Today was definitely not a good day. I am still very angry with Chad, but right now I am also very angry at the exam I did today, my lost necklace, the girl I was interviewing today who stood me up and told me way too late and I am not allowed to donate blood.
The exam felt really good at first, during the theory questions. As usual I didn’t even understand the fourth theory question, but the other three I actually knew about. There might be 3 or maybe even 4 points there. BUT, then comes the problems. The first one felt good, but I think it wasn’t supposed to be that easy. But I came up with an answer, the same answer twice with two different methods.That’s good, but it probably isn’t more than 3 points (4 is max). The next one would have been easy if it weren’t for the short term load instead of long term like all the problems I’ve solved. I had even written down questions in my books, how to solve this?? But no answer after. Fuck. The third and fourth problem were two jokes. I just put some equations on the paper, tried solving a few and then just handed them in. I am so upset that it felt exactly the same as the last three times I took the test. And this time I studied the whole f-ing summer!! Waste of time (maybe). I won’t jump to conclusions just because of what I felt when I left the room. It might have worked, no one knows.
Right after the exam I was supposed to do an interview with a future au pair. But when I am at our meeting spot she texts me and tells me she can’t go. I totally understand that she had to go to work when they asked her, but she could have told me earlier. And that would have saved me another anger enhancer, because then I would have gone home instead to downtown.

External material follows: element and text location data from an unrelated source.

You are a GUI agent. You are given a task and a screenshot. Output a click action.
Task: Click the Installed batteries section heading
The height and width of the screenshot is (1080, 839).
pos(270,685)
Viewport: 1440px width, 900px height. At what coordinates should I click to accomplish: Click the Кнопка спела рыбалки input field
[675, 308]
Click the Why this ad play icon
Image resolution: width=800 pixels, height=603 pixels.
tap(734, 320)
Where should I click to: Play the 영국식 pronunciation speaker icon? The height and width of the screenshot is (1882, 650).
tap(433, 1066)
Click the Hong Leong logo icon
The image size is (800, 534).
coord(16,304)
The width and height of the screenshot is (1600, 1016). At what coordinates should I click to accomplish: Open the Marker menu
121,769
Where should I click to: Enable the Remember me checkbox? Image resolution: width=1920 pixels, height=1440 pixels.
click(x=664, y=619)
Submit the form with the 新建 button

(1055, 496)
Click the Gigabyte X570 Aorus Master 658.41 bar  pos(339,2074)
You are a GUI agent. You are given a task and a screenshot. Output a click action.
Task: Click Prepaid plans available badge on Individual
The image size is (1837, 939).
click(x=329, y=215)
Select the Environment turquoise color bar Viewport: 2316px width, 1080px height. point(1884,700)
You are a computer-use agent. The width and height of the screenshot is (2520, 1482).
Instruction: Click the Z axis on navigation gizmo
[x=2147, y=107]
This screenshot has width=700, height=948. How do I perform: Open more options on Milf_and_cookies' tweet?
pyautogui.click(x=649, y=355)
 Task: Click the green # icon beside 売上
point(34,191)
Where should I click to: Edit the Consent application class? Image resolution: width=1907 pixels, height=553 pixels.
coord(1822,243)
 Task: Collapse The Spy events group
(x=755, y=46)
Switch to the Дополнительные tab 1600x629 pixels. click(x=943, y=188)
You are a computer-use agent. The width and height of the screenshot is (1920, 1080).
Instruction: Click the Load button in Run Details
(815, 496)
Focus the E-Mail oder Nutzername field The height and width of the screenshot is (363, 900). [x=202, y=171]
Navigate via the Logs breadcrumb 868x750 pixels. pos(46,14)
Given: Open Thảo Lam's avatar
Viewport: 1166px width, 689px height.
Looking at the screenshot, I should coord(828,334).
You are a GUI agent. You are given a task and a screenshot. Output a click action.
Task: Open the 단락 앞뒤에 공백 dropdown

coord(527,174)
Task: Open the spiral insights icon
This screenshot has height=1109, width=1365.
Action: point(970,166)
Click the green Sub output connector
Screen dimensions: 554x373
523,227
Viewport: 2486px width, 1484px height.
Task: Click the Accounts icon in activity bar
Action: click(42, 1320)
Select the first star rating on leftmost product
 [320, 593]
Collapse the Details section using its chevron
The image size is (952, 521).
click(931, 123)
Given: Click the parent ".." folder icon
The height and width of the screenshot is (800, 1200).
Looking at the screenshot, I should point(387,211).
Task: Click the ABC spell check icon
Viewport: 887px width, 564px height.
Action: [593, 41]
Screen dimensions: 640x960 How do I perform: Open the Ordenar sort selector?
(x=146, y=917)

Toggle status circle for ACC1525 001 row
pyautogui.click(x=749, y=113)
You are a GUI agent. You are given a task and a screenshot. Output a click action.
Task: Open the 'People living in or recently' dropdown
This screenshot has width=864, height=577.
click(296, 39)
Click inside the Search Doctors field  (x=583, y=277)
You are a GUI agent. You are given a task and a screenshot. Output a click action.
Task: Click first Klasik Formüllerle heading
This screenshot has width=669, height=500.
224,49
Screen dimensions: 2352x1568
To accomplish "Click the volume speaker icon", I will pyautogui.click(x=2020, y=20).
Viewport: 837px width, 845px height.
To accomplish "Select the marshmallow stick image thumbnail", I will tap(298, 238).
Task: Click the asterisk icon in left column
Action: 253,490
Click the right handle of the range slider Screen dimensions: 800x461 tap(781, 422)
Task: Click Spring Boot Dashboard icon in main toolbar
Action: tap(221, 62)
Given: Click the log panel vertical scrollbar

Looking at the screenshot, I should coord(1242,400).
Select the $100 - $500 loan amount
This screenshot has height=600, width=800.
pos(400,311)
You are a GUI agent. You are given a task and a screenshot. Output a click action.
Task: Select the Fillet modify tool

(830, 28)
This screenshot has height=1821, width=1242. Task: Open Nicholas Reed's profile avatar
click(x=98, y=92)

I have been thinking of becoming a blood donor for several years now and today I finally got my thumb out and went there. I knew I wouldn’t be able to donate any today, but I could at least take the tests and start as soon as I come home from the US again. BUT, I am not allowed to give blood until my PAP smear is okay. So I just walked out of there without even taking the tests. I am taking the second PAP smearon Monday by the way. A little bit nervous about it to honest.
And the blood central was probably the reason for my last anger today. I’ve lost my beautiful silver/opal necklace I bought on Hawaii! I probably lost it when I removed my sweater to take a blood pressure test there. I feel really naked now. The good thing is that I can order a new one online from the store where I bought it. I won’t be able to do it before I move to California though. I think I will order it the day before I leave so I will get it as soon as possible. It won’t be the same, but it will still be a beautiful necklace.
I felt like I needed to get all of this out. My blog is usually about happy things, but today I needed this. I have been so extremely tired today now that my exam is finally done. Even if I fail again, I can’t do anything about it until when I come back from Cali. So long, structural engineering!
Since I came home I’ve been doing a bit on the online course I need to do before moving to SLO, I will do the rest tomorrow. It is about being an exchange student. Good-to-know things about pretty much anything.
I have also paid the Week of Welcome fee of $175. I am getting good at making abroad payments with my internet bank. I think I better get used to it.
Not much else today. Tomorrow’s work again but before that I will sleep until I wake up (last time I did that I slept until 1pm a few days ago). Four more days at work. How can a whole summer already be gone??